DATA SHOWN: Begin
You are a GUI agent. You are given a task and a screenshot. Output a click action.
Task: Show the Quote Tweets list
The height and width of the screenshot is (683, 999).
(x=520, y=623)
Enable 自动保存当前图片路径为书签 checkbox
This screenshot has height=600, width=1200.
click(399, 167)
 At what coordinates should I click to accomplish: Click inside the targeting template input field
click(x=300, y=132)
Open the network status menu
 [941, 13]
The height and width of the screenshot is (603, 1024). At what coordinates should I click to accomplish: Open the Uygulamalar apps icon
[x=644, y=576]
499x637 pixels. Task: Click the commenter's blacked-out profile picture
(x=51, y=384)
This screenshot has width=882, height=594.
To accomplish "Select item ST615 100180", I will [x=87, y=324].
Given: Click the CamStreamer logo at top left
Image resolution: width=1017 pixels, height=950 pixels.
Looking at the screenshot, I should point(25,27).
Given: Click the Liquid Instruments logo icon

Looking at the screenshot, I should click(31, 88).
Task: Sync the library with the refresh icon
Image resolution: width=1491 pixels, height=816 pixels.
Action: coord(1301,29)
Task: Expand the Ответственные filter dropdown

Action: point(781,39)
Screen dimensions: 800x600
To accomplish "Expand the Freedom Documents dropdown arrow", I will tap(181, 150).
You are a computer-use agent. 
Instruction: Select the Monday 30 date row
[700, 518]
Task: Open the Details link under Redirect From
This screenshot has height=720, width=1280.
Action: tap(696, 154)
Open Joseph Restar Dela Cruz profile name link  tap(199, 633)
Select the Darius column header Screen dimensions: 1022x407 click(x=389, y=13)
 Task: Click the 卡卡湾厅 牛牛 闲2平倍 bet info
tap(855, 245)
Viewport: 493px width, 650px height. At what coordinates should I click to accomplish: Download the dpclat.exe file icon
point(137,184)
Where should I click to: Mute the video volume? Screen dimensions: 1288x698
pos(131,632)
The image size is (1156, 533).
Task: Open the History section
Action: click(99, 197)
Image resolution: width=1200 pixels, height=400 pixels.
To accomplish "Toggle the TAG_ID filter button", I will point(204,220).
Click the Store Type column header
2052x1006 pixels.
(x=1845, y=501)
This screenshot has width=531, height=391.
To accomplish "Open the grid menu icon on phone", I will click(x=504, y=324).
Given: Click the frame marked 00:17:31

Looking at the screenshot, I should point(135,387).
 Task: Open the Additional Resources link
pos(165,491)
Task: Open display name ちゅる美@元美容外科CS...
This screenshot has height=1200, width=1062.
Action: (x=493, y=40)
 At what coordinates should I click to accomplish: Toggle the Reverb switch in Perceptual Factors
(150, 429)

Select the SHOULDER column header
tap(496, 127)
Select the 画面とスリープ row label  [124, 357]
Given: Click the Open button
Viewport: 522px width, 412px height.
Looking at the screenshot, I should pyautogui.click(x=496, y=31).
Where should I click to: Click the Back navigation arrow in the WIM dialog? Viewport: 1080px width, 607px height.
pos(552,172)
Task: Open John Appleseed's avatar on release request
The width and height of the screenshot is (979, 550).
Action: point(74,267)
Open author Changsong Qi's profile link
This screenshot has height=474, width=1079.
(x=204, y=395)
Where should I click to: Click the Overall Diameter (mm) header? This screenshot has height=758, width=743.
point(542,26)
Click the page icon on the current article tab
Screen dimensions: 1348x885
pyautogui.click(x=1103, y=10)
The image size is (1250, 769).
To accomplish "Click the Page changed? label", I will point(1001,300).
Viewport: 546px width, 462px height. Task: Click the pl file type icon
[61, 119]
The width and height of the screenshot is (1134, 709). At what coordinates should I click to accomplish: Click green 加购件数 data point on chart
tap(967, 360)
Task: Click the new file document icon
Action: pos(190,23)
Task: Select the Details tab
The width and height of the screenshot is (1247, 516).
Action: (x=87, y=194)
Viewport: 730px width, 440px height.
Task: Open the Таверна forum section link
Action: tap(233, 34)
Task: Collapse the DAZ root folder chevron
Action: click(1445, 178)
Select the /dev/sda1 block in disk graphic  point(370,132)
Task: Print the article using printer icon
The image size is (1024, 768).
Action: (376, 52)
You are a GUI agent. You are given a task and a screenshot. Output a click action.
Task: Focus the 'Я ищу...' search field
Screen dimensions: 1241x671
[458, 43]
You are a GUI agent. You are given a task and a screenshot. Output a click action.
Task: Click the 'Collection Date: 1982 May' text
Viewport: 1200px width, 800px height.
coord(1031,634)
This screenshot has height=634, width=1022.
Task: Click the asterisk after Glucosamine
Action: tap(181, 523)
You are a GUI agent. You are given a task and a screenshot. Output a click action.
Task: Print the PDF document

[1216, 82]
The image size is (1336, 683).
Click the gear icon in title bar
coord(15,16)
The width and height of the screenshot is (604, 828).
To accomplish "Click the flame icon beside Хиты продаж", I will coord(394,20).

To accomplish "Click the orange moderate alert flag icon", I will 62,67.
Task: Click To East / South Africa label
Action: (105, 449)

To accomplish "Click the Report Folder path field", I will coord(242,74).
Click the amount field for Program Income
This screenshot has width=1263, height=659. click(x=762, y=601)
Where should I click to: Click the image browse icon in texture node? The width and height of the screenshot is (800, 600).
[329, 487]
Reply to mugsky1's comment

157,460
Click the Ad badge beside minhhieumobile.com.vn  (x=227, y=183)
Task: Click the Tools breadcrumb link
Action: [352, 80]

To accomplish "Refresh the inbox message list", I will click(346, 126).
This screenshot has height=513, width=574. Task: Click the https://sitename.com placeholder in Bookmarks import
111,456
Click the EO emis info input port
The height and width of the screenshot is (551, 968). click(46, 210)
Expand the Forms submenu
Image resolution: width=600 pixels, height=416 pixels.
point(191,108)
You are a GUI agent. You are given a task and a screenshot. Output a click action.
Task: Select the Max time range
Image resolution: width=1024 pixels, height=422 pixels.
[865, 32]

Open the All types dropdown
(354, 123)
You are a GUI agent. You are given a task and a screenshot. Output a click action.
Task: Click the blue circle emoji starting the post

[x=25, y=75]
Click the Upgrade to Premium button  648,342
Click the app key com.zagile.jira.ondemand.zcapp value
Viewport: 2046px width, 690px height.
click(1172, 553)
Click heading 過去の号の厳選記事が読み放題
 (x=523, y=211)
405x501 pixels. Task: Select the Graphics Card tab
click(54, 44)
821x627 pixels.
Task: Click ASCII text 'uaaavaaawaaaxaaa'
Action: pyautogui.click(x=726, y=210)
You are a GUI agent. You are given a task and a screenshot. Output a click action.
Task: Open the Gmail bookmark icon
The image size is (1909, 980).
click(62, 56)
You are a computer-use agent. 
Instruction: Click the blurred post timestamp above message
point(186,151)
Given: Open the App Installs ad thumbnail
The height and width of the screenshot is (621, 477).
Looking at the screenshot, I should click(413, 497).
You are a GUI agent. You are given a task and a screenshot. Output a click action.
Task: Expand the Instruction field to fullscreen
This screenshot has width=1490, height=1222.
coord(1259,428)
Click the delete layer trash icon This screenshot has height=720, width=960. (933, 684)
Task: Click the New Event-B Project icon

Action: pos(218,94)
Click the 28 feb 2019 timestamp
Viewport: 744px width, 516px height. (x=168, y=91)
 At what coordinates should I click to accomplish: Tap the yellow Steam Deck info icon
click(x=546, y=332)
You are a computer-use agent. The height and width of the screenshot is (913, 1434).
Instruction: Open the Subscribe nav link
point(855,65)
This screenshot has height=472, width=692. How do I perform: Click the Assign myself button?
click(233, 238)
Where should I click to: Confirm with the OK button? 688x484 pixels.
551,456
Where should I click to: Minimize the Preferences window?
DATA SHOWN: End
• _WHAT IS EXPECTED_
The response should be every record above restated exactly.

• _EXERCISE OUTPUT_
You are a GUI agent. You are given a task and a screenshot. Output a click action.
Task: Show the Quote Tweets list
The height and width of the screenshot is (683, 999).
(x=520, y=623)
Enable 自动保存当前图片路径为书签 checkbox
This screenshot has height=600, width=1200.
click(399, 167)
 At what coordinates should I click to accomplish: Click inside the targeting template input field
click(x=300, y=132)
Open the network status menu
 [941, 13]
The height and width of the screenshot is (603, 1024). At what coordinates should I click to accomplish: Open the Uygulamalar apps icon
[x=644, y=576]
499x637 pixels. Task: Click the commenter's blacked-out profile picture
(x=51, y=384)
This screenshot has width=882, height=594.
To accomplish "Select item ST615 100180", I will [x=87, y=324].
Given: Click the CamStreamer logo at top left
Image resolution: width=1017 pixels, height=950 pixels.
Looking at the screenshot, I should point(25,27).
Given: Click the Liquid Instruments logo icon

Looking at the screenshot, I should click(31, 88).
Task: Sync the library with the refresh icon
Image resolution: width=1491 pixels, height=816 pixels.
Action: coord(1301,29)
Task: Expand the Ответственные filter dropdown

Action: point(781,39)
Screen dimensions: 800x600
To accomplish "Expand the Freedom Documents dropdown arrow", I will tap(181, 150).
You are a computer-use agent. 
Instruction: Select the Monday 30 date row
[700, 518]
Task: Open the Details link under Redirect From
This screenshot has height=720, width=1280.
Action: tap(696, 154)
Open Joseph Restar Dela Cruz profile name link  tap(199, 633)
Select the Darius column header Screen dimensions: 1022x407 click(x=389, y=13)
 Task: Click the 卡卡湾厅 牛牛 闲2平倍 bet info
tap(855, 245)
Viewport: 493px width, 650px height. At what coordinates should I click to accomplish: Download the dpclat.exe file icon
point(137,184)
Where should I click to: Mute the video volume? Screen dimensions: 1288x698
pos(131,632)
The image size is (1156, 533).
Task: Open the History section
Action: click(99, 197)
Image resolution: width=1200 pixels, height=400 pixels.
To accomplish "Toggle the TAG_ID filter button", I will point(204,220).
Click the Store Type column header
2052x1006 pixels.
(x=1845, y=501)
This screenshot has width=531, height=391.
To accomplish "Open the grid menu icon on phone", I will click(x=504, y=324).
Given: Click the frame marked 00:17:31

Looking at the screenshot, I should point(135,387).
 Task: Open the Additional Resources link
pos(165,491)
Task: Open display name ちゅる美@元美容外科CS...
This screenshot has height=1200, width=1062.
Action: (x=493, y=40)
 At what coordinates should I click to accomplish: Toggle the Reverb switch in Perceptual Factors
(150, 429)

Select the SHOULDER column header
tap(496, 127)
Select the 画面とスリープ row label  [124, 357]
Given: Click the Open button
Viewport: 522px width, 412px height.
Looking at the screenshot, I should pyautogui.click(x=496, y=31).
Where should I click to: Click the Back navigation arrow in the WIM dialog? Viewport: 1080px width, 607px height.
pos(552,172)
Task: Open John Appleseed's avatar on release request
The width and height of the screenshot is (979, 550).
Action: point(74,267)
Open author Changsong Qi's profile link
This screenshot has height=474, width=1079.
(x=204, y=395)
Where should I click to: Click the Overall Diameter (mm) header? This screenshot has height=758, width=743.
point(542,26)
Click the page icon on the current article tab
Screen dimensions: 1348x885
pyautogui.click(x=1103, y=10)
The image size is (1250, 769).
To accomplish "Click the Page changed? label", I will point(1001,300).
Viewport: 546px width, 462px height. Task: Click the pl file type icon
[61, 119]
The width and height of the screenshot is (1134, 709). At what coordinates should I click to accomplish: Click green 加购件数 data point on chart
tap(967, 360)
Task: Click the new file document icon
Action: pos(190,23)
Task: Select the Details tab
The width and height of the screenshot is (1247, 516).
Action: (x=87, y=194)
Viewport: 730px width, 440px height.
Task: Open the Таверна forum section link
Action: tap(233, 34)
Task: Collapse the DAZ root folder chevron
Action: click(1445, 178)
Select the /dev/sda1 block in disk graphic  point(370,132)
Task: Print the article using printer icon
The image size is (1024, 768).
Action: (376, 52)
You are a GUI agent. You are given a task and a screenshot. Output a click action.
Task: Focus the 'Я ищу...' search field
Screen dimensions: 1241x671
[458, 43]
You are a GUI agent. You are given a task and a screenshot. Output a click action.
Task: Click the 'Collection Date: 1982 May' text
Viewport: 1200px width, 800px height.
coord(1031,634)
This screenshot has height=634, width=1022.
Task: Click the asterisk after Glucosamine
Action: tap(181, 523)
You are a GUI agent. You are given a task and a screenshot. Output a click action.
Task: Print the PDF document

[1216, 82]
The image size is (1336, 683).
Click the gear icon in title bar
coord(15,16)
The width and height of the screenshot is (604, 828).
To accomplish "Click the flame icon beside Хиты продаж", I will coord(394,20).

To accomplish "Click the orange moderate alert flag icon", I will 62,67.
Task: Click To East / South Africa label
Action: (105, 449)

To accomplish "Click the Report Folder path field", I will coord(242,74).
Click the amount field for Program Income
This screenshot has width=1263, height=659. click(x=762, y=601)
Where should I click to: Click the image browse icon in texture node? The width and height of the screenshot is (800, 600).
[329, 487]
Reply to mugsky1's comment

157,460
Click the Ad badge beside minhhieumobile.com.vn  (x=227, y=183)
Task: Click the Tools breadcrumb link
Action: [352, 80]

To accomplish "Refresh the inbox message list", I will click(346, 126).
This screenshot has height=513, width=574. Task: Click the https://sitename.com placeholder in Bookmarks import
111,456
Click the EO emis info input port
The height and width of the screenshot is (551, 968). click(46, 210)
Expand the Forms submenu
Image resolution: width=600 pixels, height=416 pixels.
point(191,108)
You are a GUI agent. You are given a task and a screenshot. Output a click action.
Task: Select the Max time range
Image resolution: width=1024 pixels, height=422 pixels.
[865, 32]

Open the All types dropdown
(354, 123)
You are a GUI agent. You are given a task and a screenshot. Output a click action.
Task: Click the blue circle emoji starting the post

[x=25, y=75]
Click the Upgrade to Premium button  648,342
Click the app key com.zagile.jira.ondemand.zcapp value
Viewport: 2046px width, 690px height.
click(1172, 553)
Click heading 過去の号の厳選記事が読み放題
 (x=523, y=211)
405x501 pixels. Task: Select the Graphics Card tab
click(54, 44)
821x627 pixels.
Task: Click ASCII text 'uaaavaaawaaaxaaa'
Action: pyautogui.click(x=726, y=210)
You are a GUI agent. You are given a task and a screenshot. Output a click action.
Task: Open the Gmail bookmark icon
The image size is (1909, 980).
click(62, 56)
You are a computer-use agent. 
Instruction: Click the blurred post timestamp above message
point(186,151)
Given: Open the App Installs ad thumbnail
The height and width of the screenshot is (621, 477).
Looking at the screenshot, I should click(413, 497).
You are a GUI agent. You are given a task and a screenshot. Output a click action.
Task: Expand the Instruction field to fullscreen
This screenshot has width=1490, height=1222.
coord(1259,428)
Click the delete layer trash icon This screenshot has height=720, width=960. (933, 684)
Task: Click the New Event-B Project icon

Action: pos(218,94)
Click the 28 feb 2019 timestamp
Viewport: 744px width, 516px height. (x=168, y=91)
 At what coordinates should I click to accomplish: Tap the yellow Steam Deck info icon
click(x=546, y=332)
You are a computer-use agent. The height and width of the screenshot is (913, 1434).
Instruction: Open the Subscribe nav link
point(855,65)
This screenshot has height=472, width=692. How do I perform: Click the Assign myself button?
click(233, 238)
Where should I click to: Confirm with the OK button? 688x484 pixels.
551,456
Where should I click to: Minimize the Preferences window?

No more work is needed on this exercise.